Water purification separates water molecules from unwanted companions, ranging from microscopic sediment to invisible dissolved salts. High-purity water is defined by the removal of dissolved minerals and chemicals, often measured as Total Dissolved Solids (TDS). While standard tap water is safe for consumption, it contains dissolved substances that interfere with sensitive industrial processes, lab experiments, or specialized equipment. Achieving true purity requires employing methods that physically or chemically strip the water of these remaining materials. The goal is to produce water that is essentially just $\text{H}_2\text{O}$, driving the development of specific purification technologies.
Distillation: The Thermal Purification Process
Distillation is a centuries-old purification method that mimics the natural hydrologic cycle. The process involves heating source water to its boiling point, converting the liquid into steam and leaving behind virtually all non-volatile substances in the boiling chamber. These residual contaminants include heavy metals, inorganic minerals, bacteria, and viruses. The steam is then routed into a cooling chamber where it condenses back into liquid water, nearly free of the original solid and mineral content. This thermal approach effectively removes contaminants with a significantly higher boiling point than water, such as calcium and lead.
Distillation’s primary challenges are high energy consumption and slow output compared to modern methods. Furthermore, it is less effective against volatile organic compounds (VOCs). VOCs have boiling points similar to or lower than water, meaning they vaporize alongside the water and recombine in the condensed product, often requiring an additional activated carbon filter stage for removal.
Reverse Osmosis: Membrane Separation for Home Use
Reverse Osmosis (RO) systems utilize pressure to force water through a semipermeable membrane, operating against the natural osmotic flow. Normally, water moves across a membrane to equalize solute concentration; the “reverse” action requires mechanical pressure to push water molecules in the opposite direction. The RO membrane is a tightly wound, synthetic barrier with microscopic pores that allow only water molecules to pass through. This physical separation effectively rejects larger molecules and ions, including dissolved salts, heavy metals, and many chemical contaminants.

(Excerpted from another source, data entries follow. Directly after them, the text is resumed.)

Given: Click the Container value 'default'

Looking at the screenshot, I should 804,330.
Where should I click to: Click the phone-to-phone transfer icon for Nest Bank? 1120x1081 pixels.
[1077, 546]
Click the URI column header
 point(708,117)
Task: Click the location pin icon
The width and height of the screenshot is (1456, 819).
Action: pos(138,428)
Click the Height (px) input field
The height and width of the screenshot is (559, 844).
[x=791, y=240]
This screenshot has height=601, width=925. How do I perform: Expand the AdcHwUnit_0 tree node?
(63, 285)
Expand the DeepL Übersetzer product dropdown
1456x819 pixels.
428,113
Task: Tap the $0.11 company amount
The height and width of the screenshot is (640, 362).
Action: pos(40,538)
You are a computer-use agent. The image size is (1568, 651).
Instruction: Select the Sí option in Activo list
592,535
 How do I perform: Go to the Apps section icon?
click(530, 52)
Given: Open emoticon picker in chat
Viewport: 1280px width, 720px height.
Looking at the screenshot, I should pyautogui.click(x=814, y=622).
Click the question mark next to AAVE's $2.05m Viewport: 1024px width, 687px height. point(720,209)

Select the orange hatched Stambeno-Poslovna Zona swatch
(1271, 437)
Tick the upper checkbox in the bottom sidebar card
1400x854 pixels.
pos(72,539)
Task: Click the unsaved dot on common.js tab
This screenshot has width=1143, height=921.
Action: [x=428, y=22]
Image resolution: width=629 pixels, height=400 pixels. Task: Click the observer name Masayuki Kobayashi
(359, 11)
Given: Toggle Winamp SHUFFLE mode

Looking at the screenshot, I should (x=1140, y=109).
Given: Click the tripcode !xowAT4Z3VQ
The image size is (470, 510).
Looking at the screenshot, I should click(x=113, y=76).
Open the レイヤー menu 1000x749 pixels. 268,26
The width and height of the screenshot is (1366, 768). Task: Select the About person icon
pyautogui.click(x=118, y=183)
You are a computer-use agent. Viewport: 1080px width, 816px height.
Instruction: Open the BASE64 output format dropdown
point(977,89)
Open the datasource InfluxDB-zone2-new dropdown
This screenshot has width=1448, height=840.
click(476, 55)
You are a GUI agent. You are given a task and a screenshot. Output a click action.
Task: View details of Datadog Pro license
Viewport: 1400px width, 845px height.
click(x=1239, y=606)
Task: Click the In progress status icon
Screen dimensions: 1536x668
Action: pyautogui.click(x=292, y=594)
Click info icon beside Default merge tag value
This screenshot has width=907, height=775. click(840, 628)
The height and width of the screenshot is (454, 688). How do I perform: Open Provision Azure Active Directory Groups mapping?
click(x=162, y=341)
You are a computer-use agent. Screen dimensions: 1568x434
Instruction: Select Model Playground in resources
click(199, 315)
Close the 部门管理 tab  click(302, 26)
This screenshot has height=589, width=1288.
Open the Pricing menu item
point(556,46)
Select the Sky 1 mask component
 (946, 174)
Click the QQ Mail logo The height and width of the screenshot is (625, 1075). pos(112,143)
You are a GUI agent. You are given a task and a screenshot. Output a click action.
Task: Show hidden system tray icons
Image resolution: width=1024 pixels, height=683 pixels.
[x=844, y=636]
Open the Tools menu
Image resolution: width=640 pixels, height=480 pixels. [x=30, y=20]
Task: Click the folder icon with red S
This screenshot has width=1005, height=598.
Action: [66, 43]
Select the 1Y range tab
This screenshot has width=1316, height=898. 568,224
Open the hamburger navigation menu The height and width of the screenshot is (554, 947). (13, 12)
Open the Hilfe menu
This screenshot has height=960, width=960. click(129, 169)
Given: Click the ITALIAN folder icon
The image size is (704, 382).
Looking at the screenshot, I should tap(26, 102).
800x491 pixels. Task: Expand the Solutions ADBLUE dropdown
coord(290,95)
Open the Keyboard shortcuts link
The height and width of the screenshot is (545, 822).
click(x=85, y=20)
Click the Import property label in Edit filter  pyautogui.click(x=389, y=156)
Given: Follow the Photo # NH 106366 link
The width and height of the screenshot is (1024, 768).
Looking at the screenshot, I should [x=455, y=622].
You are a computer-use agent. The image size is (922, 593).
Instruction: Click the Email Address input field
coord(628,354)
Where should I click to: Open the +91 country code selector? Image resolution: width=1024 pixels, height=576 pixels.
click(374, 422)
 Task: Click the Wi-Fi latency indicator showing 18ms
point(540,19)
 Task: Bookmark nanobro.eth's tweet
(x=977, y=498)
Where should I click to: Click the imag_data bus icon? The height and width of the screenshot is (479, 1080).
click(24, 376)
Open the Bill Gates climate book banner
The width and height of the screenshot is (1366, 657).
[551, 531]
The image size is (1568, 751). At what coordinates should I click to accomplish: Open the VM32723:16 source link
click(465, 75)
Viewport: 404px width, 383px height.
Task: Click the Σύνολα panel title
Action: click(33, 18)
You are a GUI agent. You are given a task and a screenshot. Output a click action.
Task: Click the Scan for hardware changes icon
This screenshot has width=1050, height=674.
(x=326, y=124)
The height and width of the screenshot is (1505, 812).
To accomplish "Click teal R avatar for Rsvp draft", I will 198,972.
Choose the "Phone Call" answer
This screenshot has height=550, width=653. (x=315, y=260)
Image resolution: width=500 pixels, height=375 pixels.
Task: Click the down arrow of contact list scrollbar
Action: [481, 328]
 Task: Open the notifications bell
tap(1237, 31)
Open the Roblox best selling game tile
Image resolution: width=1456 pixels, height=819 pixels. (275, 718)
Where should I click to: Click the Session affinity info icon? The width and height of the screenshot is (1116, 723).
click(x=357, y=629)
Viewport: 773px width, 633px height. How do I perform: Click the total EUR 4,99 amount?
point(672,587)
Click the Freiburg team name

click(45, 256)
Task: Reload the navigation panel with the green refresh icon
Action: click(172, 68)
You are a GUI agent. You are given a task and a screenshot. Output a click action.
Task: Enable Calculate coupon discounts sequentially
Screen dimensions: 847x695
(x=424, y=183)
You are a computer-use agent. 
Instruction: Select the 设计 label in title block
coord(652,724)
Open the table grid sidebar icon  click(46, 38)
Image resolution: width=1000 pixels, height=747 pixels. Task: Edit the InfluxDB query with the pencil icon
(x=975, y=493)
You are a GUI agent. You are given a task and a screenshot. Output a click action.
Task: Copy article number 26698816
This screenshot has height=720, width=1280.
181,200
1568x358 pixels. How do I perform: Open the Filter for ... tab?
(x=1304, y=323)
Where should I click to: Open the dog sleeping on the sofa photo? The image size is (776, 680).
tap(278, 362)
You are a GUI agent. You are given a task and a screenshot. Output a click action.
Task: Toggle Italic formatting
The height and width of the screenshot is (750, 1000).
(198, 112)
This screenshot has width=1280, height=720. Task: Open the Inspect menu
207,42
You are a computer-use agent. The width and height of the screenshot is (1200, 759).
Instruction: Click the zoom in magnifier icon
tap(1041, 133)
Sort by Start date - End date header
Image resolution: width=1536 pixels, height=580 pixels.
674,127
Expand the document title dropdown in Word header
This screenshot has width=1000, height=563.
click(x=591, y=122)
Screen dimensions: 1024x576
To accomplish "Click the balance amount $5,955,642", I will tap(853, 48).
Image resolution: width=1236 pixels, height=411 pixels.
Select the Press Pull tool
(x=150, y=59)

The system separates the water into two streams: the purified permeate, and a concentrated waste stream (brine) carrying rejected contaminants to the drain. For household systems, incoming water typically passes through a sediment pre-filter and an activated carbon filter before reaching the RO membrane. The carbon filter is especially important because it removes chlorine, which would otherwise degrade the delicate membrane over time. While RO excels at removing dissolved solids and large pathogens, it is less efficient at removing dissolved gases and extremely small molecules.
Deionization: Removing Charged Mineral Content
Deionization (DI) is a purely chemical process used to achieve extremely high levels of water purity, often exceeding a standalone RO system’s capabilities. This method focuses on removing charged atomic particles, or ions, which constitute the majority of dissolved mineral content. The system uses specialized resin beads that facilitate an ion exchange reaction.
The water first passes through a cation exchange resin, which swaps positively charged ions (like $\text{Na}^+$, $\text{Ca}^{2+}$, and $\text{Mg}^{2+}$) for hydrogen ions ($\text{H}^+$). Next, the water flows through an anion exchange resin, which replaces negatively charged ions (like $\text{Cl}^-$ and $\text{SO}_4^{2-}$) with hydroxide ions ($\text{OH}^-$). The liberated $\text{H}^+$ and $\text{OH}^-$ ions instantly combine to form pure water ($\text{H}_2\text{O}$).
Because DI only targets charged species, it is highly effective at reducing the TDS to near-zero levels. However, this process does not remove uncharged substances, such as bacteria, organic compounds, or viruses. For this reason, deionization is often used as a final polishing stage after reverse osmosis filtration in an RO/DI system, ensuring both physical and chemical purity.
Measuring Purity: Understanding Total Dissolved Solids
To verify the effectiveness of any purification method, a measurable standard is required: Total Dissolved Solids (TDS). TDS represents the combined weight of all inorganic and organic substances dissolved in the water, excluding the water molecules themselves. It is measured in parts per million (ppm), where one ppm equals one milligram of dissolved solids per liter of water.
The most common way to estimate TDS is by using a conductivity meter, often called a TDS meter. This device measures the electrical conductivity of the water, a property directly related to the concentration of dissolved ions. Water containing more dissolved salts and minerals conducts electricity more readily, resulting in a higher conductivity reading.
Pure $\text{H}_2\text{O}$ is a poor conductor of electricity, so a lower conductivity measurement indicates higher purity. While typical tap water ranges from 100 ppm to 500 ppm, the goal for water purified by RO, distillation, or deionization is to reach levels below 10 ppm. Ultra-pure water used in laboratories or electronics manufacturing often aims for 0 or 1 ppm.